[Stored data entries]
########

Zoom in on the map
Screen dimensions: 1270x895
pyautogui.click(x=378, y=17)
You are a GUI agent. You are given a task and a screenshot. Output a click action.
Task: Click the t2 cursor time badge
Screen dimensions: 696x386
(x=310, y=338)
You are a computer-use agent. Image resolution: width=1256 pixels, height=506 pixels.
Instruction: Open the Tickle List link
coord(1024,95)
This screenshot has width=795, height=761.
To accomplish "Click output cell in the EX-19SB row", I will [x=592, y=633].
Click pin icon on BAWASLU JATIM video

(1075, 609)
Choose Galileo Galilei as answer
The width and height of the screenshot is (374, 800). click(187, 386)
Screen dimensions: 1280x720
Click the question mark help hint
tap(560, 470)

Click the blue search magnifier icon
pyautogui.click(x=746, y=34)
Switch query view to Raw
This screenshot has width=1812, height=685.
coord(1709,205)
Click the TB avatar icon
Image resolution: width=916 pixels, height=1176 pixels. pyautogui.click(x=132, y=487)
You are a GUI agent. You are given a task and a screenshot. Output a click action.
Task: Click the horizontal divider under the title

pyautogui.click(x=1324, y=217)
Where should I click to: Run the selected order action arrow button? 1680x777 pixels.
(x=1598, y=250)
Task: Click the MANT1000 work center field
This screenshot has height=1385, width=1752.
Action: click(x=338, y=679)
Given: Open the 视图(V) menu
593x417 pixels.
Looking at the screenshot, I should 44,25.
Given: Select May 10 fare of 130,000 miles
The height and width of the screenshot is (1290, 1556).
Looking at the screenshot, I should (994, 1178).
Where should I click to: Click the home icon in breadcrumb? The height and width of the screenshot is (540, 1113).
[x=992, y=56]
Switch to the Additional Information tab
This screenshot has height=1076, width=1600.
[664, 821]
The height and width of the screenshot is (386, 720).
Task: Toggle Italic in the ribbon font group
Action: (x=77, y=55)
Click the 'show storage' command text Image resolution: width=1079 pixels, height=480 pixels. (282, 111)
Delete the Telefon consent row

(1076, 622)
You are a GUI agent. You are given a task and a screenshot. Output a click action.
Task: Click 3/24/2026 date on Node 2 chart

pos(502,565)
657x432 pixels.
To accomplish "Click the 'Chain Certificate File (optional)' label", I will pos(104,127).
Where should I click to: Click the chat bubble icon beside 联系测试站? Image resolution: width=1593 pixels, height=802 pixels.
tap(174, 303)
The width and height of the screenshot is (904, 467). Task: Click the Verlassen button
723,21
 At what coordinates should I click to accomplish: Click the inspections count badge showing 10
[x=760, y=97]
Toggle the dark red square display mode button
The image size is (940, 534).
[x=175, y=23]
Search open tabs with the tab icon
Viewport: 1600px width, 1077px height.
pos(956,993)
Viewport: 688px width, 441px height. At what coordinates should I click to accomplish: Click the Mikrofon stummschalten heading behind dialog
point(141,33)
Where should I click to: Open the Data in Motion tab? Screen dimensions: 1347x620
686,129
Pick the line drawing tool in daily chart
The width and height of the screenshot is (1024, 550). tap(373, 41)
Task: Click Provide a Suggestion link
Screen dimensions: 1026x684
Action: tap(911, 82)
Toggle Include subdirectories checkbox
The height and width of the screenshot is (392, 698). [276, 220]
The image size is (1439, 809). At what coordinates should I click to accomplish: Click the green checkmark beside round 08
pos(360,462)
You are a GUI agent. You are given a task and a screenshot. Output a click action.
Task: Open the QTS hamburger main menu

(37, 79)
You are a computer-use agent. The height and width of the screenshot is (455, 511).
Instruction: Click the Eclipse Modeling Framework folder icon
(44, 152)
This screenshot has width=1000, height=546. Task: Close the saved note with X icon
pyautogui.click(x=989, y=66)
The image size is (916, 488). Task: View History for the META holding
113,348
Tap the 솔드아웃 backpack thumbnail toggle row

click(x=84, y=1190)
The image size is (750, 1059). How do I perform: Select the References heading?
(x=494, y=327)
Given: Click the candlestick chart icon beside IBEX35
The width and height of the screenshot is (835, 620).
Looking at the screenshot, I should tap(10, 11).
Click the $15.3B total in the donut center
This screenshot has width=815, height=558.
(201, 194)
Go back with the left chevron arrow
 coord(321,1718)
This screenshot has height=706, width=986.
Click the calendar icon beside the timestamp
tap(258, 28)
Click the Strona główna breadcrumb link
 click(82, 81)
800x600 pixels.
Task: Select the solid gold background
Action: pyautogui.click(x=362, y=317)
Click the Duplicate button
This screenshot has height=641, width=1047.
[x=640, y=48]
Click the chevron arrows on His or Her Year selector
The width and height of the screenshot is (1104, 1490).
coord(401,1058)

########

[What the task asks] Your answer must be every record above, repeated exactly.

[Exercise result]
Zoom in on the map
Screen dimensions: 1270x895
pyautogui.click(x=378, y=17)
You are a GUI agent. You are given a task and a screenshot. Output a click action.
Task: Click the t2 cursor time badge
Screen dimensions: 696x386
(x=310, y=338)
You are a computer-use agent. Image resolution: width=1256 pixels, height=506 pixels.
Instruction: Open the Tickle List link
coord(1024,95)
This screenshot has width=795, height=761.
To accomplish "Click output cell in the EX-19SB row", I will [x=592, y=633].
Click pin icon on BAWASLU JATIM video

(1075, 609)
Choose Galileo Galilei as answer
The width and height of the screenshot is (374, 800). click(187, 386)
Screen dimensions: 1280x720
Click the question mark help hint
tap(560, 470)

Click the blue search magnifier icon
pyautogui.click(x=746, y=34)
Switch query view to Raw
This screenshot has width=1812, height=685.
coord(1709,205)
Click the TB avatar icon
Image resolution: width=916 pixels, height=1176 pixels. pyautogui.click(x=132, y=487)
You are a GUI agent. You are given a task and a screenshot. Output a click action.
Task: Click the horizontal divider under the title

pyautogui.click(x=1324, y=217)
Where should I click to: Run the selected order action arrow button? 1680x777 pixels.
(x=1598, y=250)
Task: Click the MANT1000 work center field
This screenshot has height=1385, width=1752.
Action: click(x=338, y=679)
Given: Open the 视图(V) menu
593x417 pixels.
Looking at the screenshot, I should 44,25.
Given: Select May 10 fare of 130,000 miles
The height and width of the screenshot is (1290, 1556).
Looking at the screenshot, I should (994, 1178).
Where should I click to: Click the home icon in breadcrumb? The height and width of the screenshot is (540, 1113).
[x=992, y=56]
Switch to the Additional Information tab
This screenshot has height=1076, width=1600.
[664, 821]
The height and width of the screenshot is (386, 720).
Task: Toggle Italic in the ribbon font group
Action: (x=77, y=55)
Click the 'show storage' command text Image resolution: width=1079 pixels, height=480 pixels. (282, 111)
Delete the Telefon consent row

(1076, 622)
You are a GUI agent. You are given a task and a screenshot. Output a click action.
Task: Click 3/24/2026 date on Node 2 chart

pos(502,565)
657x432 pixels.
To accomplish "Click the 'Chain Certificate File (optional)' label", I will pos(104,127).
Where should I click to: Click the chat bubble icon beside 联系测试站? Image resolution: width=1593 pixels, height=802 pixels.
tap(174, 303)
The width and height of the screenshot is (904, 467). Task: Click the Verlassen button
723,21
 At what coordinates should I click to accomplish: Click the inspections count badge showing 10
[x=760, y=97]
Toggle the dark red square display mode button
The image size is (940, 534).
[x=175, y=23]
Search open tabs with the tab icon
Viewport: 1600px width, 1077px height.
pos(956,993)
Viewport: 688px width, 441px height. At what coordinates should I click to accomplish: Click the Mikrofon stummschalten heading behind dialog
point(141,33)
Where should I click to: Open the Data in Motion tab? Screen dimensions: 1347x620
686,129
Pick the line drawing tool in daily chart
The width and height of the screenshot is (1024, 550). tap(373, 41)
Task: Click Provide a Suggestion link
Screen dimensions: 1026x684
Action: tap(911, 82)
Toggle Include subdirectories checkbox
The height and width of the screenshot is (392, 698). [276, 220]
The image size is (1439, 809). At what coordinates should I click to accomplish: Click the green checkmark beside round 08
pos(360,462)
You are a GUI agent. You are given a task and a screenshot. Output a click action.
Task: Open the QTS hamburger main menu

(37, 79)
You are a computer-use agent. The height and width of the screenshot is (455, 511).
Instruction: Click the Eclipse Modeling Framework folder icon
(44, 152)
This screenshot has width=1000, height=546. Task: Close the saved note with X icon
pyautogui.click(x=989, y=66)
The image size is (916, 488). Task: View History for the META holding
113,348
Tap the 솔드아웃 backpack thumbnail toggle row

click(x=84, y=1190)
The image size is (750, 1059). How do I perform: Select the References heading?
(x=494, y=327)
Given: Click the candlestick chart icon beside IBEX35
The width and height of the screenshot is (835, 620).
Looking at the screenshot, I should tap(10, 11).
Click the $15.3B total in the donut center
This screenshot has width=815, height=558.
(201, 194)
Go back with the left chevron arrow
 coord(321,1718)
This screenshot has height=706, width=986.
Click the calendar icon beside the timestamp
tap(258, 28)
Click the Strona główna breadcrumb link
 click(82, 81)
800x600 pixels.
Task: Select the solid gold background
Action: pyautogui.click(x=362, y=317)
Click the Duplicate button
This screenshot has height=641, width=1047.
[x=640, y=48]
Click the chevron arrows on His or Her Year selector
The width and height of the screenshot is (1104, 1490).
coord(401,1058)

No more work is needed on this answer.